─── Brano

Il soundcheck attende. C’è ancora il tempo di conversare con Satta sull’intreccio tra narrazione e musica. Sulla dimensione politica dell’arte. Su nuovi progetti: in ambulatorio ora si condividono anche foto d’infanzia, sono occasioni per stare insieme e per raccontare tempi e luoghi. Infine, gli chiedo come mai, in Ci sarò una volta, lui musicista abbia raccolto storie di parola piuttosto che testi ritmici.
«In realtà ho dato un unico vincolo: raccontare le storie con le quali ci si addormentava da piccoli. Non ho preteso favole, poi sono arrivate soprattutto quelle. A me piaceva che ci fosse dentro l’elemento del fantastico, come personale desiderio e non come obbligo. Col fantastico potevamo andare alle radici più profonde, arrivare oltre il territorio del possibile, dove si creano i salti logici, oltre la barriera della conseguenza logica, fin dove si parte per un altro mondo. Ma con piacere sono arrivati anche ricordi d’infanzia. Nel tempo, ora sono cinque anni, si sono aggiunte tante altre favole che non sono nel libro», racconta.

──────
─── Materiale fornito

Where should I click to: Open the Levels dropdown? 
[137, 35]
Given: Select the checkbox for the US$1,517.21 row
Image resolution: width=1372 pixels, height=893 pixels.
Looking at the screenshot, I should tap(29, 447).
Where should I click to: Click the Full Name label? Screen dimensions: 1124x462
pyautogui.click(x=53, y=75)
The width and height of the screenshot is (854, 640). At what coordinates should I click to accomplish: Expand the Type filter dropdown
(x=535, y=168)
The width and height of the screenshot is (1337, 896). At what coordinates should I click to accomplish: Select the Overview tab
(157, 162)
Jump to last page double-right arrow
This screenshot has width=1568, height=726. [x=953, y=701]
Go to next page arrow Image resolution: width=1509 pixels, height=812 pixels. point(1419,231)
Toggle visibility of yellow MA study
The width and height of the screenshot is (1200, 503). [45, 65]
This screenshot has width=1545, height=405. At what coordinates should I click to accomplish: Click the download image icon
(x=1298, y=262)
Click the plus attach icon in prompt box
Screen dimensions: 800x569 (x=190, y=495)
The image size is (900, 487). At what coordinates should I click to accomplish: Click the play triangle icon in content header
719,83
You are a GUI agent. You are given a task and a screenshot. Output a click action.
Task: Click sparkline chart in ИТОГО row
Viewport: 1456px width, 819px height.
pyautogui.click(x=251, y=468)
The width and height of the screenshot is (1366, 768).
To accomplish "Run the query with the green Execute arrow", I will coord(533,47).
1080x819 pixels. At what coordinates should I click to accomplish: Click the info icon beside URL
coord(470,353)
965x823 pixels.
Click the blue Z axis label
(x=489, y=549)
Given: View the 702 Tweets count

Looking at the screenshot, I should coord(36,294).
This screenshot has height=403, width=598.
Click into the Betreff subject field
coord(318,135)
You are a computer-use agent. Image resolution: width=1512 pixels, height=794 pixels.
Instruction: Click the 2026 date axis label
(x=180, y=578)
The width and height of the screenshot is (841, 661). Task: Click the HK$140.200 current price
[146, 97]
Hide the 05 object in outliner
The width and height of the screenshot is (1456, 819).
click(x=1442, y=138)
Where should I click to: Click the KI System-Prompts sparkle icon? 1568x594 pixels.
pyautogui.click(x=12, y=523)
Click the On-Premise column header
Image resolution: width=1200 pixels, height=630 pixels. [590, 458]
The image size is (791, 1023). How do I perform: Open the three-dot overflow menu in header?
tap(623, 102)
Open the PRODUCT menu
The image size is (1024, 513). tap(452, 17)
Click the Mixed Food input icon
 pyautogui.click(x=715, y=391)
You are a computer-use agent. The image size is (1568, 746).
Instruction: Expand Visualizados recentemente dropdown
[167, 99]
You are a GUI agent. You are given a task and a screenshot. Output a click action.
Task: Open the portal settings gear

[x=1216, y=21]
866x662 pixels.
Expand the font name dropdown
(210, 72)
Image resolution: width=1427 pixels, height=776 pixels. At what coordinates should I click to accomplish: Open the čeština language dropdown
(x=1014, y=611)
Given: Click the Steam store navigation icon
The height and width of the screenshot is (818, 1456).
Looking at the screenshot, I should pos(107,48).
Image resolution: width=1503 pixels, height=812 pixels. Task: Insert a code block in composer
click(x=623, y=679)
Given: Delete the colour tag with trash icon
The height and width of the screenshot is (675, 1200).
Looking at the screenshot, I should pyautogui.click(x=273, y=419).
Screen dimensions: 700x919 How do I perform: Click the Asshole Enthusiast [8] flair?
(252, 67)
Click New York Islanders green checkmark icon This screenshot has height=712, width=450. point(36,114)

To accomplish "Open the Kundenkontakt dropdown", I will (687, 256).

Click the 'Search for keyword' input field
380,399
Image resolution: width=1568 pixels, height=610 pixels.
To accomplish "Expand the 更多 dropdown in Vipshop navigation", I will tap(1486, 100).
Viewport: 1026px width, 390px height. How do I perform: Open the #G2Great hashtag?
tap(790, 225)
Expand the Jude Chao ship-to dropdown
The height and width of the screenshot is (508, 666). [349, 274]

──────

* [Da fare]:
• A. Nel brano su Satta, elenca gli argomenti della conversazione introdotti da «sull'», «sulla» e «su», prima della domanda finale.
• B. Estrai dalle righe, senza modifiche, quelle che vanno dalla riga con "Given: Select the" alla riga con "This screenshot has width=1568, height=726.".

* [Soluzioni dei compiti]:
• A.
- l'intreccio tra narrazione e musica
- la dimensione politica dell'arte
- i nuovi progetti

• B.
Given: Select the checkbox for the US$1,517.21 row
Image resolution: width=1372 pixels, height=893 pixels.
Looking at the screenshot, I should tap(29, 447).
Where should I click to: Click the Full Name label? Screen dimensions: 1124x462
pyautogui.click(x=53, y=75)
The width and height of the screenshot is (854, 640). At what coordinates should I click to accomplish: Expand the Type filter dropdown
(x=535, y=168)
The width and height of the screenshot is (1337, 896). At what coordinates should I click to accomplish: Select the Overview tab
(157, 162)
Jump to last page double-right arrow
This screenshot has width=1568, height=726. [x=953, y=701]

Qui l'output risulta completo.